A killer app is an program so useful that people will buy a larger system just to use it. For example, the VisiCalc spreadsheet was a killer app for the Apple II, maybe the first program to be called a “killer app.” People would buy an Apple II just so they could run VisiCalc. Microsoft Office is a killer app for Windows: many people run Windows so they can run MS Office.
I was thinking about the mathematical analog of killer apps. For example, finding maxima is a killer app for calculus. If that’s all you could do with calculus, we’d still teach calculus. After one semester of calculus, students can easily solve optimization problems that would be virtually impossible otherwise.

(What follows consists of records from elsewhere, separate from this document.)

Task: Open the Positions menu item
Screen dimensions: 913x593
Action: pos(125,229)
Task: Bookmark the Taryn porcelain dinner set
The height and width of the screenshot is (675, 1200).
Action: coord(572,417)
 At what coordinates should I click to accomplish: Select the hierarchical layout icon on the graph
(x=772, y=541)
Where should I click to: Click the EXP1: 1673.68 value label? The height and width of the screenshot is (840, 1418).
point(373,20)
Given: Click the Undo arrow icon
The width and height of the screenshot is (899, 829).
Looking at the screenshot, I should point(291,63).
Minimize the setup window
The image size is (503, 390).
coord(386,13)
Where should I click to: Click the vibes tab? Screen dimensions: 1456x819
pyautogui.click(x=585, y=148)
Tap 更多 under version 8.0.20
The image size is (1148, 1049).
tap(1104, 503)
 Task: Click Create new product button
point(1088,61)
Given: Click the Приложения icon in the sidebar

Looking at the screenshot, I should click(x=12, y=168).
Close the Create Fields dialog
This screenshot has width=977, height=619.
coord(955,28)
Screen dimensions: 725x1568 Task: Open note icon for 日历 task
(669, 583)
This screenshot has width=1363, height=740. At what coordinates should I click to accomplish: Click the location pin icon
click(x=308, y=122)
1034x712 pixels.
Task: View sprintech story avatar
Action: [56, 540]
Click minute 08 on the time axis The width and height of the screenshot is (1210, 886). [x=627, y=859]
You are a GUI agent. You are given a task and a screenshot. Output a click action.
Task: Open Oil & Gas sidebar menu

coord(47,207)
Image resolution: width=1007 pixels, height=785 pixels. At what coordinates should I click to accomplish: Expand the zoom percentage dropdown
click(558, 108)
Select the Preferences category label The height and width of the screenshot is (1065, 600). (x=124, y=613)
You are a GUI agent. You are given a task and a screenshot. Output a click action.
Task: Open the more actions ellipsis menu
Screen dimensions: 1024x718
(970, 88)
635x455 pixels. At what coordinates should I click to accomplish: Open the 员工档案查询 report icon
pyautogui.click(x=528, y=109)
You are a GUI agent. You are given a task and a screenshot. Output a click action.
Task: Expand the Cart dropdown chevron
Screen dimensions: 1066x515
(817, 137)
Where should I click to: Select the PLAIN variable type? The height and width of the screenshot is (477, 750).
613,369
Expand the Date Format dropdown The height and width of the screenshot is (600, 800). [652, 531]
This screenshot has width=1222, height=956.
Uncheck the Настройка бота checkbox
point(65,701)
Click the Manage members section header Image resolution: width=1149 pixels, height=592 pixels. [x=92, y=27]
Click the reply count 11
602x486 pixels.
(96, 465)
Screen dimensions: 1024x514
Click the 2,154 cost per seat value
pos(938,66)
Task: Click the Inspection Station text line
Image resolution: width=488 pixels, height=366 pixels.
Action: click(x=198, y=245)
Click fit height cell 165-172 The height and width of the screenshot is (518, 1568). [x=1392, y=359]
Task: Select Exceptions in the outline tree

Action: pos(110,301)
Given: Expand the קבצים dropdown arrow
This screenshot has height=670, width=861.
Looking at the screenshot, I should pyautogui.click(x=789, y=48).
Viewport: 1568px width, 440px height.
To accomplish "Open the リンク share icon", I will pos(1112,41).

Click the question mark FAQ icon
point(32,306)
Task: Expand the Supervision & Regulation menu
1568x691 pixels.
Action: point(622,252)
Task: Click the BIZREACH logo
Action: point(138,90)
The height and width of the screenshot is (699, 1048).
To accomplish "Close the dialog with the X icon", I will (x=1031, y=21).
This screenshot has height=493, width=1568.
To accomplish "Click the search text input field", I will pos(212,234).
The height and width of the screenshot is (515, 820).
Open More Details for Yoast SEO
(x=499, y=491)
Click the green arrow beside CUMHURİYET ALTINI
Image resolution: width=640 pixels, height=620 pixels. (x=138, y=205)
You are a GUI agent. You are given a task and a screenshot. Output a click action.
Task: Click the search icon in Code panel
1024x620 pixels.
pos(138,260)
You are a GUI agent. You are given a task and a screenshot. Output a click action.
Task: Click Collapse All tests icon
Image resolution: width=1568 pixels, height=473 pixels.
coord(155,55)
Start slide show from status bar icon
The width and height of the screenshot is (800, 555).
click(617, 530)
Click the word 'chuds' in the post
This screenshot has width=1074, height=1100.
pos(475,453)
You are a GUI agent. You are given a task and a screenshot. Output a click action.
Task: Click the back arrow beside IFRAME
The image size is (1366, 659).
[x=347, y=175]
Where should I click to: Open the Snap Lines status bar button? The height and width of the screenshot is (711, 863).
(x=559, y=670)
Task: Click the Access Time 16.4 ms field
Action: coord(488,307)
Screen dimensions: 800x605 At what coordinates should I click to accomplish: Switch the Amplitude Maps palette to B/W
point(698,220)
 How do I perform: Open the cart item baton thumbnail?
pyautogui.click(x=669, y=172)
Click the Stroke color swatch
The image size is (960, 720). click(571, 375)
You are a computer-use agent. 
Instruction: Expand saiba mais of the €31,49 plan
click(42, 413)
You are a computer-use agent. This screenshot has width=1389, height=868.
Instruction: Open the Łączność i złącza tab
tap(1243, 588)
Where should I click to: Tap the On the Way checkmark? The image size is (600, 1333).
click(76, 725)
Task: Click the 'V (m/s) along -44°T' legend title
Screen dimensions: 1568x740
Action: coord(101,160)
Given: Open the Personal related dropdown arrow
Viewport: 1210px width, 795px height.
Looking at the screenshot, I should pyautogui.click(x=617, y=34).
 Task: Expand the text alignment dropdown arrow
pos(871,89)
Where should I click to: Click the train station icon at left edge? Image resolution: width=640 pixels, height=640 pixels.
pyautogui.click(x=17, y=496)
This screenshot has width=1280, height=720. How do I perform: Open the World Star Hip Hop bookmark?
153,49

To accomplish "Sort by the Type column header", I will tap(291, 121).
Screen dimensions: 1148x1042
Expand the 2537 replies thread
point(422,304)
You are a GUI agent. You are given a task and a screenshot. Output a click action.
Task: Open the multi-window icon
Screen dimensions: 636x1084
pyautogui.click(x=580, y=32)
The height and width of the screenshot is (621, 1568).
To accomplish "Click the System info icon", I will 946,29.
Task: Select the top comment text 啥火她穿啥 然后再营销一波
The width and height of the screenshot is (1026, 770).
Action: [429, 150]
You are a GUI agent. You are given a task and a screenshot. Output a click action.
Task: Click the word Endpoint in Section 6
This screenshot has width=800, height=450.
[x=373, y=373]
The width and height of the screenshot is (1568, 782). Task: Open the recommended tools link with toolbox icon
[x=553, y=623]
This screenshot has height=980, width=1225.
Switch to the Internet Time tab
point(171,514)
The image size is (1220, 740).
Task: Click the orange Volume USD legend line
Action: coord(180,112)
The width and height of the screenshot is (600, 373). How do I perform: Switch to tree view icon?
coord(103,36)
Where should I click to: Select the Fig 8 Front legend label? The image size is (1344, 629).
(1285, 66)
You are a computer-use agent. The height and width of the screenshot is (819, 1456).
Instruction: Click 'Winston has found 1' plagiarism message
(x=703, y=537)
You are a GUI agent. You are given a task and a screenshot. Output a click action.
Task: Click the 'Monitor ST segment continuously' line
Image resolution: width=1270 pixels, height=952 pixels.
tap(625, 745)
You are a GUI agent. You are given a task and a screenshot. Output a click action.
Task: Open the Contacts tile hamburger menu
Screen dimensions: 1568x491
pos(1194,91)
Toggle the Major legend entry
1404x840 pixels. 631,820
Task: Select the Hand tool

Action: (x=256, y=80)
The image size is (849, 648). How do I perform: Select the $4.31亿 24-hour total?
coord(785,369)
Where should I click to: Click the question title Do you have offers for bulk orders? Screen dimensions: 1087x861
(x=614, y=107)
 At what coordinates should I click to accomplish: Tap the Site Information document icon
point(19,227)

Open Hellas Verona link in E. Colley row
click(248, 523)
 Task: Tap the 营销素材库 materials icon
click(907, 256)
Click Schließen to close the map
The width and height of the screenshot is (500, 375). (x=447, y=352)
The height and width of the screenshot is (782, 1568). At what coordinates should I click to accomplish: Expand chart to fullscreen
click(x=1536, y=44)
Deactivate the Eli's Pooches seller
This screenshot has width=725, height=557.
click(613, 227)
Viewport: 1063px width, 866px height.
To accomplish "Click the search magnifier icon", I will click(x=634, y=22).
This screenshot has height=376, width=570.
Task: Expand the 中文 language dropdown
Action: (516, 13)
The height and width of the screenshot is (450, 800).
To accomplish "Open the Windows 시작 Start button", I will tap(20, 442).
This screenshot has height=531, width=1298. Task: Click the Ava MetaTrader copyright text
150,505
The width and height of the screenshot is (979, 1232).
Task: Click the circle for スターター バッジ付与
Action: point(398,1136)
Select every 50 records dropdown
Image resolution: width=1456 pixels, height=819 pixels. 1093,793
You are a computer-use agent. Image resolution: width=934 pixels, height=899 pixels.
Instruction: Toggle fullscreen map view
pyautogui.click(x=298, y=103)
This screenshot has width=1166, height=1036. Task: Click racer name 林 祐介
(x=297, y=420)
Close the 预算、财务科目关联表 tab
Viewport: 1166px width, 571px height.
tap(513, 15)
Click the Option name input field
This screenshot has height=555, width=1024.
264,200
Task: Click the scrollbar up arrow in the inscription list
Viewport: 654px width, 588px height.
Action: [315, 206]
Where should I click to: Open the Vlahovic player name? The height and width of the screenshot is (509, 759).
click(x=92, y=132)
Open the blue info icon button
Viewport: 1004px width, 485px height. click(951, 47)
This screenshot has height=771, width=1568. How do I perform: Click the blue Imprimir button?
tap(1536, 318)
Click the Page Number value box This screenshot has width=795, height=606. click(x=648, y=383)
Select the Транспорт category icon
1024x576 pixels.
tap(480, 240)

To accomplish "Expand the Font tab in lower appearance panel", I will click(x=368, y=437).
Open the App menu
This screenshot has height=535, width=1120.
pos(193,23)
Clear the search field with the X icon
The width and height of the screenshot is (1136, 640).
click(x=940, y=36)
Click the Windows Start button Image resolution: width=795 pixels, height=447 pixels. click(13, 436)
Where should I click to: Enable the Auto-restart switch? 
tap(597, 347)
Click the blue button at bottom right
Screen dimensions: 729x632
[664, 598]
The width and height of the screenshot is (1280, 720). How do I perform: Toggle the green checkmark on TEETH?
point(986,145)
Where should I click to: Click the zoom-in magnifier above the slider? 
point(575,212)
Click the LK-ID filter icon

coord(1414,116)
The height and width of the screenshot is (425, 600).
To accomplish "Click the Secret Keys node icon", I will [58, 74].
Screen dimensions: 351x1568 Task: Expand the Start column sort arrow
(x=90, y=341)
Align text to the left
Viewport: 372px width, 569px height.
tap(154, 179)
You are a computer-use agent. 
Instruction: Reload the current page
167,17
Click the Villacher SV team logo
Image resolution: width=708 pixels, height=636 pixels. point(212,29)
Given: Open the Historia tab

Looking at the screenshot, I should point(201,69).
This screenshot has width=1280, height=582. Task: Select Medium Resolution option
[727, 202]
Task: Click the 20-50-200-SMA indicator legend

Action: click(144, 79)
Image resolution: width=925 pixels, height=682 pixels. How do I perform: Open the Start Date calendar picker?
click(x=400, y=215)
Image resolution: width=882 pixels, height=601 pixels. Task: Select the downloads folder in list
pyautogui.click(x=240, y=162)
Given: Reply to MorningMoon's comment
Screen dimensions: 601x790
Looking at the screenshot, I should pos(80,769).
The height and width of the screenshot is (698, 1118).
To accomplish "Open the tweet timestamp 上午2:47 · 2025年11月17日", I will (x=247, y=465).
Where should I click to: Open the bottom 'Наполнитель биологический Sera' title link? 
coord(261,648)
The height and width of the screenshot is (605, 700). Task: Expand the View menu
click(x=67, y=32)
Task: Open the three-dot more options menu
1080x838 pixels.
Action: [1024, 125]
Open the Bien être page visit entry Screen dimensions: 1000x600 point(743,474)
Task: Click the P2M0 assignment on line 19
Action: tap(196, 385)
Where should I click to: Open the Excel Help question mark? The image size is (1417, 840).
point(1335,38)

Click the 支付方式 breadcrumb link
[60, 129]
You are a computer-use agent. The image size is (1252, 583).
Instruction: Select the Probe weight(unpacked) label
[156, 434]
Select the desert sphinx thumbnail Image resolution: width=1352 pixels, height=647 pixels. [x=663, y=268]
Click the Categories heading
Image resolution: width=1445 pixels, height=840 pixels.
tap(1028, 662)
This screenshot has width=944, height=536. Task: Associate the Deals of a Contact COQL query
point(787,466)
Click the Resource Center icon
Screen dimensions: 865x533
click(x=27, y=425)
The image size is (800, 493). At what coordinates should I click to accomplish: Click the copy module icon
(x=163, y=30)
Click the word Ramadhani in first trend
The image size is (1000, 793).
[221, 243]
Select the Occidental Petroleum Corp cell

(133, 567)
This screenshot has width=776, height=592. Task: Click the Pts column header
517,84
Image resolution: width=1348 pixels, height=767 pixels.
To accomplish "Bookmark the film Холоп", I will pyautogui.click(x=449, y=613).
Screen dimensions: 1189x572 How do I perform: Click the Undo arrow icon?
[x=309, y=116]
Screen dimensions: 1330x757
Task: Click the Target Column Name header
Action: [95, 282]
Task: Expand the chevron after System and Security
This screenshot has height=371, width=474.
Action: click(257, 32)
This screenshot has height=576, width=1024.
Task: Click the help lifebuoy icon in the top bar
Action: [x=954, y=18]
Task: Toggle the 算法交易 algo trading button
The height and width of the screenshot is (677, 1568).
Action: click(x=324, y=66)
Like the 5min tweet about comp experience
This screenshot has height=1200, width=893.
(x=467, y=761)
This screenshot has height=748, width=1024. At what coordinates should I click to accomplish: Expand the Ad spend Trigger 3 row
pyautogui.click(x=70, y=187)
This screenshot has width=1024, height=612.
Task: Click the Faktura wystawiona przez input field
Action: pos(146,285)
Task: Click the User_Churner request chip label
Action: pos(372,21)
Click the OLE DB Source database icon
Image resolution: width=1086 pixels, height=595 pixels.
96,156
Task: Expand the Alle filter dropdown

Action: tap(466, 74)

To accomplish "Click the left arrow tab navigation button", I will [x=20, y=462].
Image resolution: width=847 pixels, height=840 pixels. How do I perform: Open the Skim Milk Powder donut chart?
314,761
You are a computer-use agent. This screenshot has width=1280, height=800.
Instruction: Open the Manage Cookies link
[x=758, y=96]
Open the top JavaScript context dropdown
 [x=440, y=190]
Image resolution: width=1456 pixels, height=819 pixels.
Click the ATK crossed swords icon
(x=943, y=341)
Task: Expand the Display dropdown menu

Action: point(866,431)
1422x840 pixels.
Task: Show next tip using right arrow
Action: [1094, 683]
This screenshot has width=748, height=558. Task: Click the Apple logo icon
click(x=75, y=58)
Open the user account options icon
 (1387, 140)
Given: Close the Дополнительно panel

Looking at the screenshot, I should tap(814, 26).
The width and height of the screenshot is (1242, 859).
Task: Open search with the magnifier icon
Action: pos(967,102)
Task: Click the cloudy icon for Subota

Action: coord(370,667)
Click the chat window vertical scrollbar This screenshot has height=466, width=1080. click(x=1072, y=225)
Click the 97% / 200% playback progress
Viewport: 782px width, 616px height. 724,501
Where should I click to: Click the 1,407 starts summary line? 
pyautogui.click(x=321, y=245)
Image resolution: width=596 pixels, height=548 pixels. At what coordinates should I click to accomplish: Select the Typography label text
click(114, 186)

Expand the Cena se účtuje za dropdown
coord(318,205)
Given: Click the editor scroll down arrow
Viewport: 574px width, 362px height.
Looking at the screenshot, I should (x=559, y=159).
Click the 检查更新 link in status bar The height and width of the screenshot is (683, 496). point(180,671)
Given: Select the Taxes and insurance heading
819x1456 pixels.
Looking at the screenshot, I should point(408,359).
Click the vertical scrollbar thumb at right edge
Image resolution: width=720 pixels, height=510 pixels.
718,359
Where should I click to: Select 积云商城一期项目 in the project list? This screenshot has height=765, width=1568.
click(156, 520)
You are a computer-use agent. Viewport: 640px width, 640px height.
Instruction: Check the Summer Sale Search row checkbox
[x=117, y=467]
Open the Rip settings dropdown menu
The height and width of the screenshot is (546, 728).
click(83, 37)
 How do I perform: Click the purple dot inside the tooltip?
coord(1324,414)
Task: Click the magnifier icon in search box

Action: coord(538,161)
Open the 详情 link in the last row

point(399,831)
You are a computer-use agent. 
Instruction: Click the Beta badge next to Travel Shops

Mechanical vibrations are a killer app for differential equations. (Non-mechanical systems such as LRC circuits follow the same equations.) If an engineer applies anything from a differential equation class, this is probably it.
Contour integration is a killer app for complex analysis. There are other applications of complex analysis, but contour integration is certainly one of the big ones.
Lack of killer apps
Some areas of math don’t have a killer app that I can think of. They may have practical application, but there isn’t a particular application that stands out, not one that many people would agree on . If you did a Family Feud-style poll on applications of calculus, differential equations, and complex analysis, I image the examples above would be on the board if not the top result.
Category theory can be useful, but its applications are scattered. If category theory has a killer application, I doubt there’s a consensus of what that application would be.
A killer application is different from a key theorem. I imagine a lot of people would say that the Yoneda lemma is the most important theorem in an introductory course in category theory, but I wouldn’t call it a killer app. My idea of a killer app is something that fills in the blank “You should take a course in X if for no other reason than that you’ll be able to ______.” For instance, many people take a course in statistics just so they can do linear regression.
If you have ideas about what killer apps would be in various areas of math, please share them in the comments below.
 I’m reminded of someone’s description of G. K. Chesterton as a master who left no masterpiece. That is, he wrote a lot of great lines, but no great book.
8 thoughts on “Mathematical killer apps”
Fourier analysis is a worthwhile endeavor, if only to learn and apply the Fast Fourier Transform, the backbone of digital signal processing and, of course, JPEGs.
I agree on Fourier transform (not only FFT, but all the insight from the full mathematical theory), but I think the killer app is Magnetic Resonance Imaging (MRI).
The Radon transform is indispensable in medical imaging, but I don’t know of any other uses unless they’re analogous to medical imaging.
Encryption is the killer app of number theory.
What a great way to look at it. I would have said that the killer app for category theory was the Seifert-Van Kampen theorem, but that might be because I was pretty deep into algebraic topology at the time. I’m pretty sure that category theory did arise, historically, from formalizing alg. top., so I guess that’s not surprising.
That said, it’s more likely that one will pick up the language of category theory in the course of doing alg. top., as opposed to learning CT in order to do alg. top.
I did surprise myself one time when I was trying to figure out a version of the standard computer “topological sort” utility and ended up using CT to figure out what to do. I actually found that what I wanted was a map that was minimal among a set of maps that created a commuting diagram. I’d never have expected CT to be useful in such a context.
I would say linear programming is a “killer app” in two respects. It is arguably the most useful and motivating takeaway from convex analysis (which is where I learned it) or discrete math. It was a “killer app” in the sense that (according to things I read a while back) the first commercial mainframe computers (post-WW II) were bought in large part by oil companies, to let them optimize refinery operations by solving LPs using the new simplex algorithm from George Dantzig.
When I was a child, my mother was convinced that Office should be bundled with Windows, otherwise what’s the point of Windows? Just to take away your money and give you something you can’t do anything with.
Monte Carlo simulation is the killer app for pseudorandom number generation.
Agree with the previous suggestion that linear programming is the killer app — for many things, including linear algebra.